Natal

Nunca houve nada de especial em meus natais. Mas importante mesmo era a iluminação. Cascatas de luzes caindo pelos edifícios, derramando-se em torrentes pelas fachadas, e formando leitos com luzes picantes nas árvores, nos ambientes da classe média, enquanto os ricos enchem suas banheiras com champanhe, com o contraste dos pobres caçando gatos dos telhados para comer.

Os olhos refletindo as luzes que piscam em ritmo lento nas avenidas dos bairros classe média alta com os pobres na expectativa do bolsa familiar de seiscentos reais, por mais que me quisessem iludir com luzes, cores e canções de Natal.

Quando pequeno, numa idade em que raciocinar não era o meu forte, o Natal era encantado pelo sonho do presente de Papai Noel. Mas o tempo passou e ele se transformou em um tecido invisível com violência e injustiças social, não mais o sonho de Papai Noel mas a realidade crua de um mundo cada vez mais desigual.
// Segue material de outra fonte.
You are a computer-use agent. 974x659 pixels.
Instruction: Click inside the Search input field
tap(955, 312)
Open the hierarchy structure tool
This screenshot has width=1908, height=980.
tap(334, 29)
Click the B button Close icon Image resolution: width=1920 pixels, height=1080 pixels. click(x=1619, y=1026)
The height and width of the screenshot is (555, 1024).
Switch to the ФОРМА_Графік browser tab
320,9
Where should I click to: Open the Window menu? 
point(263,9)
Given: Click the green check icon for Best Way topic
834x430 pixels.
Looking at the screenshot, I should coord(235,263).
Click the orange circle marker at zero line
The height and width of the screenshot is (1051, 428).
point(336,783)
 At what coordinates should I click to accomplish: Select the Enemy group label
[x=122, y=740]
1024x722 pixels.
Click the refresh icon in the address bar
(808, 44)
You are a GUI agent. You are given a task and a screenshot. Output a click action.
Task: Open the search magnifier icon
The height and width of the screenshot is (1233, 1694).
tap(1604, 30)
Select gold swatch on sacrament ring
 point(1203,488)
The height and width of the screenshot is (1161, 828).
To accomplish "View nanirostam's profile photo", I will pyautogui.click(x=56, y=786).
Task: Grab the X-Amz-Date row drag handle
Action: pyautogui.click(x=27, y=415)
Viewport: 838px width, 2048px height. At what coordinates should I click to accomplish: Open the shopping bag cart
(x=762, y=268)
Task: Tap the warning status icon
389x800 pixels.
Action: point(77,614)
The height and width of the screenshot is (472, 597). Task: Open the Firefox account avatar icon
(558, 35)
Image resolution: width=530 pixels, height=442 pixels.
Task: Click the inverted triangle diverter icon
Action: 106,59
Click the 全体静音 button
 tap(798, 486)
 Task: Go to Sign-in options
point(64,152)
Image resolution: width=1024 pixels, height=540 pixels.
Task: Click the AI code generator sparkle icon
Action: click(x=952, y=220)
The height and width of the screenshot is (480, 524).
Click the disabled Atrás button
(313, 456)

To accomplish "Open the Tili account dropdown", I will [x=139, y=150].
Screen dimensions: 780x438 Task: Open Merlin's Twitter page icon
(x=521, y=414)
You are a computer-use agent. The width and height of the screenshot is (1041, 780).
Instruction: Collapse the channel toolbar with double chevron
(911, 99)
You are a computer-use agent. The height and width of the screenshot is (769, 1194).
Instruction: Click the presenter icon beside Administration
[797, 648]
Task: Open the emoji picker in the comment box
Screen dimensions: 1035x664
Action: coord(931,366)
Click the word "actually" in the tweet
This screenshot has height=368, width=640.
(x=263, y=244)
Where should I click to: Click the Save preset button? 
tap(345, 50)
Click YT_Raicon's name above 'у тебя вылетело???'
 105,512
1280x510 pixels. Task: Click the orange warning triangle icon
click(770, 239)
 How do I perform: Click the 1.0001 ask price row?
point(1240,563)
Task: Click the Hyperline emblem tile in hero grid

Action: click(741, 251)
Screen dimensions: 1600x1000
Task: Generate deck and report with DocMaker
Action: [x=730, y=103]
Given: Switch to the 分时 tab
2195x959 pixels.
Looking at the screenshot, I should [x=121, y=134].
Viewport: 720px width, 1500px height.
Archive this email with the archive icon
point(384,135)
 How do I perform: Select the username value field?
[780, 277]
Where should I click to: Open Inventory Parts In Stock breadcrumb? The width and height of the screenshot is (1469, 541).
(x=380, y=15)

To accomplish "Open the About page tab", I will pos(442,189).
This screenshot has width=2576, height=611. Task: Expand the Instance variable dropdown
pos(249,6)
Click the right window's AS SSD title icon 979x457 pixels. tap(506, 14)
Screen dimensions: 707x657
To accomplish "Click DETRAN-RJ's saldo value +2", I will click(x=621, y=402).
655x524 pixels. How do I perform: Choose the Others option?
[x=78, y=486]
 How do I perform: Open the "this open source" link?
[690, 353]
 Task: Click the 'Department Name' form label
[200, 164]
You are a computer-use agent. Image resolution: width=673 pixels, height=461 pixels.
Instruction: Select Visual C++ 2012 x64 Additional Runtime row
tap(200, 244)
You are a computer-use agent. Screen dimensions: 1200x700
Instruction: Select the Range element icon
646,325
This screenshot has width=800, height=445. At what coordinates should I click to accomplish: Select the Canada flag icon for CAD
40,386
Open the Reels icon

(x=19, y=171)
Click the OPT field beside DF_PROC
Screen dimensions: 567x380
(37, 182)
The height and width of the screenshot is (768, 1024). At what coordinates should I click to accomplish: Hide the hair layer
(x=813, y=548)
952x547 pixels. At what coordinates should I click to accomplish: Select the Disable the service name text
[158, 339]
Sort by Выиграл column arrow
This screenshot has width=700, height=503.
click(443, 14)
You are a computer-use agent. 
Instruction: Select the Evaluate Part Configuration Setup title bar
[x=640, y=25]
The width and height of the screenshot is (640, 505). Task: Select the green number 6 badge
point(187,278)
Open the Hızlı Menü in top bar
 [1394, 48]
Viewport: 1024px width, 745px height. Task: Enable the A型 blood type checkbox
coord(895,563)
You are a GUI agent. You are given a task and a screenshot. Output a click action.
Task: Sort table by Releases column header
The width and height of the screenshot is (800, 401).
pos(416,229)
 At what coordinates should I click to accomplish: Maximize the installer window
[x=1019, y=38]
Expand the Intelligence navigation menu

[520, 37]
Mas precisamos continuar nos apaixonando por cada nova versão do Natal, pois, o amor é o melhor sentimento do mundo, que é acompanhado da caridade.

O nascimento de Jesus está no centro, o que precisa mudar é a nossa maneira de estar no mundo com guerras e mortes. O Natal nunca impediu que por dentro eu chorasse lágrimas de sangue. O mundo falha sempre. No Natal ficarei sozinho com meus pensamentos e com meus receios novos, mas sempre com muita esperança nesta luz divina que brilha no meu coração.